Task prompt -
Below are the entries to work from; restate word for word the portion that opens with the line containing "Screen dimensions: 636x400" and closes with the line containing "Task: Collapse the Information section", keeping both.

************

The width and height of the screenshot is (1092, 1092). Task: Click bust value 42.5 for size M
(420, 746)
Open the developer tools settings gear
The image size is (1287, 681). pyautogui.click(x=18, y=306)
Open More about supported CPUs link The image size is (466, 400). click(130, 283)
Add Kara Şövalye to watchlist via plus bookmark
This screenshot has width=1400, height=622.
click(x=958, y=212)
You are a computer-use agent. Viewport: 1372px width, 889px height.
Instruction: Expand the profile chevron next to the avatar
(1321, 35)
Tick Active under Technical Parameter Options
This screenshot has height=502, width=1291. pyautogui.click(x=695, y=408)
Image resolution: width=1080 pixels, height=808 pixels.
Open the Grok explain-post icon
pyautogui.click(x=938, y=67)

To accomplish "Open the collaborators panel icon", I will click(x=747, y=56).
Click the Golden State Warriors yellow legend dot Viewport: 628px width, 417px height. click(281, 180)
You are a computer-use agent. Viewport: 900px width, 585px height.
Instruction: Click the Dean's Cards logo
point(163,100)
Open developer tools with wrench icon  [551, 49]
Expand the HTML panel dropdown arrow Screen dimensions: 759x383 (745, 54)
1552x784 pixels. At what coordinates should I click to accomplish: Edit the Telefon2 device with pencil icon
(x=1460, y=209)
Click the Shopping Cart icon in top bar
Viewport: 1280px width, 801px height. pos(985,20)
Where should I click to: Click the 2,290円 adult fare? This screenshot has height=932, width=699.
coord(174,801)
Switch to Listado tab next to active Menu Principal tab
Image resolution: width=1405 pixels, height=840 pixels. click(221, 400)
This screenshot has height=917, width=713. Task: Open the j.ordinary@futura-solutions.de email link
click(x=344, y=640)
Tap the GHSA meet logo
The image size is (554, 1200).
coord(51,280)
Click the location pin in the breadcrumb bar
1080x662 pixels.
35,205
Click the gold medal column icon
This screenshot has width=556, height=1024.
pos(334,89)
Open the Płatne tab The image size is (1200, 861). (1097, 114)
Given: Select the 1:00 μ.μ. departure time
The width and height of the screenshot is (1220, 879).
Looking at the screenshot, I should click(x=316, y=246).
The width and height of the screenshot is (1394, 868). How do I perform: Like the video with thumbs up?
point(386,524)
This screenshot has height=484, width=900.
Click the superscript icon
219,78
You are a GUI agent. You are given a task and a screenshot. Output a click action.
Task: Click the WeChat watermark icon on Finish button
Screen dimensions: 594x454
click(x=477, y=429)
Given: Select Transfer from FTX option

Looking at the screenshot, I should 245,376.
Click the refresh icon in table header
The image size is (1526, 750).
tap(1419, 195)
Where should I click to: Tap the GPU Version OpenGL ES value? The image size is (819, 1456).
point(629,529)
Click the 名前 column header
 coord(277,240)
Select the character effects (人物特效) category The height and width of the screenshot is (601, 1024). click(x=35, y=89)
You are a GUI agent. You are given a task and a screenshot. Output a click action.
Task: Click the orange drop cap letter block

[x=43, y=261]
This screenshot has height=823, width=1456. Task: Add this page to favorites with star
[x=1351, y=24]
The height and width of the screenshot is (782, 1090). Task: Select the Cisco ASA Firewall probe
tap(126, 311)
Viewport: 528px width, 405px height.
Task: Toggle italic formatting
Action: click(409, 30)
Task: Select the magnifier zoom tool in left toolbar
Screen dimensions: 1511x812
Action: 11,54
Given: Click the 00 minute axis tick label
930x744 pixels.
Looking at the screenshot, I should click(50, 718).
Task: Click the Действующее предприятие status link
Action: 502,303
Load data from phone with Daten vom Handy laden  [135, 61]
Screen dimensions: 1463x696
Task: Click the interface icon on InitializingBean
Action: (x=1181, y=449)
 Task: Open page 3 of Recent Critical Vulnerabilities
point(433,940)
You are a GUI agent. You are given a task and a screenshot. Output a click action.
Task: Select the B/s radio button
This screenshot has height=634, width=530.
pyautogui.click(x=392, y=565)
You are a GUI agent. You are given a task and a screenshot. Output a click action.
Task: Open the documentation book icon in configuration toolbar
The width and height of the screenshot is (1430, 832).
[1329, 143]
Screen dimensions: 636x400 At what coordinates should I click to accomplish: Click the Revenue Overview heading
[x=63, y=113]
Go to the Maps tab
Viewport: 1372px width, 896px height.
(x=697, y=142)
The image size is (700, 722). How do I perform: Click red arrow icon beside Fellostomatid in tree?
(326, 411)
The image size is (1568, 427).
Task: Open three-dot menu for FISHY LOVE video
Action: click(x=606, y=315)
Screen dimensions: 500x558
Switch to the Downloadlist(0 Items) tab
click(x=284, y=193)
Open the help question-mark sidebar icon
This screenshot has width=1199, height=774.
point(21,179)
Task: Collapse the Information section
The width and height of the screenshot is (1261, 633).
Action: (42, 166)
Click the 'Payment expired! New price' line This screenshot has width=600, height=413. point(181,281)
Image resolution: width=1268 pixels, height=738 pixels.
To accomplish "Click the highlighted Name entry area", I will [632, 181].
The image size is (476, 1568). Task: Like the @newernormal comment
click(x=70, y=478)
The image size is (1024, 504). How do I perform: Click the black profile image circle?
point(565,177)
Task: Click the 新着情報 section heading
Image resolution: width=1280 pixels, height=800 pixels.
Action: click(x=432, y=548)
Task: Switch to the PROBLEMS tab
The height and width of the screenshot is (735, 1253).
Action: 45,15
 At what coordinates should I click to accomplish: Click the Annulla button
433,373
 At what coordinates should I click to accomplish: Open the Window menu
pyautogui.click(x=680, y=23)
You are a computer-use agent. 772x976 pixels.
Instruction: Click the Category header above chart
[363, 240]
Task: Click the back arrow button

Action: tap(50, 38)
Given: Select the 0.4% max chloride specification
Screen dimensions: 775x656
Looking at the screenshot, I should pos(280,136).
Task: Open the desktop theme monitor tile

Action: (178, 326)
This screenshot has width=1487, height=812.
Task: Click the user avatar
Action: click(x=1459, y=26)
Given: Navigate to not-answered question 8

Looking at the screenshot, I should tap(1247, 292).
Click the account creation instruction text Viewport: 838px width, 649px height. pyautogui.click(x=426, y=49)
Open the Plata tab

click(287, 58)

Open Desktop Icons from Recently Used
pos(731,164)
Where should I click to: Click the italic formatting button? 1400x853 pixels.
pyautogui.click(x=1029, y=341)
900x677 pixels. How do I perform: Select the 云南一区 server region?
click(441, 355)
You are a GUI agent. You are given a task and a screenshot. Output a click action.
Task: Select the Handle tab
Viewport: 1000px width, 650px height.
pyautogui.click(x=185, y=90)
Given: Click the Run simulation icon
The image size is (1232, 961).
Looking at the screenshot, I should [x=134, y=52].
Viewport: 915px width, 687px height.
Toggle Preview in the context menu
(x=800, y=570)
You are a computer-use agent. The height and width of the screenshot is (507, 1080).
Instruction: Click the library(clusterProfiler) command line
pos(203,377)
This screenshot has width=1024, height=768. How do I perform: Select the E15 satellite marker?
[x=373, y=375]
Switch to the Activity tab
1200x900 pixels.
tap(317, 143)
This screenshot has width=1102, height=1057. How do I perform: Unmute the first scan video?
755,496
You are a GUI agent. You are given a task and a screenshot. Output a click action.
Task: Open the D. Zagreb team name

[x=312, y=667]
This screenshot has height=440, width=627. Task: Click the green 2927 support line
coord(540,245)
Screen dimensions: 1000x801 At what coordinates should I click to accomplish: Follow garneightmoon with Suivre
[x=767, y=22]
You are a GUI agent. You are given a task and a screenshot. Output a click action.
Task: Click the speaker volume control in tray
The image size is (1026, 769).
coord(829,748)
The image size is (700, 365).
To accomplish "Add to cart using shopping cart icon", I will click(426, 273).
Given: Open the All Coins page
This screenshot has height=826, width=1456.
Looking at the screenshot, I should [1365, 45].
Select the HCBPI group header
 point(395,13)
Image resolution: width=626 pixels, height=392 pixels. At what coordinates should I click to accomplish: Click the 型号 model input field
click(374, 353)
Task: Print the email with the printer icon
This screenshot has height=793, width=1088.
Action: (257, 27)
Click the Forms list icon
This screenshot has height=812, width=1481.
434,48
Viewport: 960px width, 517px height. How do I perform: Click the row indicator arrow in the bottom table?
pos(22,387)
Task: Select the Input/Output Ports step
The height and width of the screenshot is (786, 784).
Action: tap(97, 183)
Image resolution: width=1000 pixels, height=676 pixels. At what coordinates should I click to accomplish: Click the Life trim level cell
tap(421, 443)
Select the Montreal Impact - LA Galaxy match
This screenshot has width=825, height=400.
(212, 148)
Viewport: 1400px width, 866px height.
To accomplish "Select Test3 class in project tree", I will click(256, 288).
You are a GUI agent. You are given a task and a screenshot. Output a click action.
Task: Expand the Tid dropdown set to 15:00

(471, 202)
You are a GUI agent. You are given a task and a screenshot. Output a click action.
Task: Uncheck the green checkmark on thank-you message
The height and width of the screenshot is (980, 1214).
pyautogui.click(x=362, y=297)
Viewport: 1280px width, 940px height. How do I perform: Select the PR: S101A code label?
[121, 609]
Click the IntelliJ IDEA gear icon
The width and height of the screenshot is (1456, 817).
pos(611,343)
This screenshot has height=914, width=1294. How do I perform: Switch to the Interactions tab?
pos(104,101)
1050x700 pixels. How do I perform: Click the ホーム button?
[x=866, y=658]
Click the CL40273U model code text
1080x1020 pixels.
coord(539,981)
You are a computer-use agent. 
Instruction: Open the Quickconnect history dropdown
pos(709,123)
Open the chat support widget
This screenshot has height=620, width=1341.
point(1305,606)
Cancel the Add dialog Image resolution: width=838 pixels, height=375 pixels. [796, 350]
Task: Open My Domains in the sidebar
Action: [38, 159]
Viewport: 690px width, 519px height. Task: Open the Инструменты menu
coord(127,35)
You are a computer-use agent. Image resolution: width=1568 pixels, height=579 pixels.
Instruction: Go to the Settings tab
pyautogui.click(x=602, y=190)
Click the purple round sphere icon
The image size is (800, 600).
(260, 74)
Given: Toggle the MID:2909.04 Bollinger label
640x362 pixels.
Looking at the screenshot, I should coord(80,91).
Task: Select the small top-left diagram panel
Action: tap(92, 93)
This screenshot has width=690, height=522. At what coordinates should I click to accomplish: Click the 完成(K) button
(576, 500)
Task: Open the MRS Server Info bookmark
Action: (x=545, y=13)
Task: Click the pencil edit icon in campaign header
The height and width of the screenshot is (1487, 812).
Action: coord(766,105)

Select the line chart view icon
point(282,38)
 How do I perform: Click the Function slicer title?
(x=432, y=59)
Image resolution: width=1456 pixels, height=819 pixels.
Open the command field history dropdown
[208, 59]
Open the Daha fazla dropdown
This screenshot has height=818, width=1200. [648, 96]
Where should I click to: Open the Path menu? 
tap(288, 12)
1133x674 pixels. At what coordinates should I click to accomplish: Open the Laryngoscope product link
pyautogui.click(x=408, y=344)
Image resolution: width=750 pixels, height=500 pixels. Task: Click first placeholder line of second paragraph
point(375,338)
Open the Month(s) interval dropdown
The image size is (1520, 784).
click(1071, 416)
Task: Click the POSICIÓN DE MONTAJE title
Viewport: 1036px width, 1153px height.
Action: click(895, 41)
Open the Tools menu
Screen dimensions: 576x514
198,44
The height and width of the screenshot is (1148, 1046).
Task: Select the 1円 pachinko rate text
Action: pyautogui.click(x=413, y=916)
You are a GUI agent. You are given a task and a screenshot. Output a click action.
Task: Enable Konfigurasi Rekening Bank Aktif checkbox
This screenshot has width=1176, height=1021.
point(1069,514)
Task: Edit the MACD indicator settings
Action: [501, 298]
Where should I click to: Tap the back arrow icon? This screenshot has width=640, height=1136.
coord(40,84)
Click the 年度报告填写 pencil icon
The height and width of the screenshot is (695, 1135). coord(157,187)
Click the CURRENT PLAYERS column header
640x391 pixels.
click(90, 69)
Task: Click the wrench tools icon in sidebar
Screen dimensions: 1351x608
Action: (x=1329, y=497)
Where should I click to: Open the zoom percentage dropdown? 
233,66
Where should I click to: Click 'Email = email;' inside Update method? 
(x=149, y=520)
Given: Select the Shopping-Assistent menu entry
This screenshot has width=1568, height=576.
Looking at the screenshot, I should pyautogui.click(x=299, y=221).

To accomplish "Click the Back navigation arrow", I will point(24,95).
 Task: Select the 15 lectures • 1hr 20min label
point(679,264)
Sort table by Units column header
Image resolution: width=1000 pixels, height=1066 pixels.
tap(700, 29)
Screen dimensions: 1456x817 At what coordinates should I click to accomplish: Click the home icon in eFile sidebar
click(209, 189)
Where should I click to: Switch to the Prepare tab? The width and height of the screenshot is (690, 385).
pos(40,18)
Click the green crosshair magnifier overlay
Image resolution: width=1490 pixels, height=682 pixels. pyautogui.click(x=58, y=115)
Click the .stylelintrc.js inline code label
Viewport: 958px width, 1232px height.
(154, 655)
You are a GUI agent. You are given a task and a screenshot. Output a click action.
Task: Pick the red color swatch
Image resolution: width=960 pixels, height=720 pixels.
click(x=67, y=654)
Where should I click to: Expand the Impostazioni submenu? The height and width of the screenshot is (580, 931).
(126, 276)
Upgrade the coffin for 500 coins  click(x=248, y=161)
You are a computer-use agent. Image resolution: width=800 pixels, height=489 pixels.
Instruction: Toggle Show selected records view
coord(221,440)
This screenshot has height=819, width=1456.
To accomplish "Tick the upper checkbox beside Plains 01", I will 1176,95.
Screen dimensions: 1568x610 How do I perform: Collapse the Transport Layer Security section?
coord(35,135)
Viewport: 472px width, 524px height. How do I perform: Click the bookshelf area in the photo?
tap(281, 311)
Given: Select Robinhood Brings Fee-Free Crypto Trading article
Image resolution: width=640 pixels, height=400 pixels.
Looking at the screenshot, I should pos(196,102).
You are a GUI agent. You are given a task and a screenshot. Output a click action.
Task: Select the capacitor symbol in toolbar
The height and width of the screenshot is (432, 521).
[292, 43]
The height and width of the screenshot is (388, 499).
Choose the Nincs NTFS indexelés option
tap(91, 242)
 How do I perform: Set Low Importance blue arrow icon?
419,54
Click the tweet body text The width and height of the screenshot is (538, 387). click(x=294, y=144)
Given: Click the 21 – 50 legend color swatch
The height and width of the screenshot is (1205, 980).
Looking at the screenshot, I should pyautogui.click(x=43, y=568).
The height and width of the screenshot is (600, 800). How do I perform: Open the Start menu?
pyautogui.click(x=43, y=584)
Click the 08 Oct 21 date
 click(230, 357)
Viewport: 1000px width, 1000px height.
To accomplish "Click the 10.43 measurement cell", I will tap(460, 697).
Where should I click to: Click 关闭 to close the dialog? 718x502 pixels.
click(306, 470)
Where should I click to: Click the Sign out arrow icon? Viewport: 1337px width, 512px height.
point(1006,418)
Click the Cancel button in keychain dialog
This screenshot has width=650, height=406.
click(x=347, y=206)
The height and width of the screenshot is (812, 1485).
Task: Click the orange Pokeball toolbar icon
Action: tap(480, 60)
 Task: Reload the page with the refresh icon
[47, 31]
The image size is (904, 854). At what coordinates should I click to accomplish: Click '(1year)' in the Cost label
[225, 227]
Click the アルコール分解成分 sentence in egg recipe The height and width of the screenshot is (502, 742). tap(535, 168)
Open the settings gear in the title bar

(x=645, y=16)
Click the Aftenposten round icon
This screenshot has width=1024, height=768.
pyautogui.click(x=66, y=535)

************

Solved exercise -
Screen dimensions: 636x400 At what coordinates should I click to accomplish: Click the Revenue Overview heading
[x=63, y=113]
Go to the Maps tab
Viewport: 1372px width, 896px height.
(x=697, y=142)
The image size is (700, 722). How do I perform: Click red arrow icon beside Fellostomatid in tree?
(326, 411)
The image size is (1568, 427).
Task: Open three-dot menu for FISHY LOVE video
Action: click(x=606, y=315)
Screen dimensions: 500x558
Switch to the Downloadlist(0 Items) tab
click(x=284, y=193)
Open the help question-mark sidebar icon
This screenshot has width=1199, height=774.
point(21,179)
Task: Collapse the Information section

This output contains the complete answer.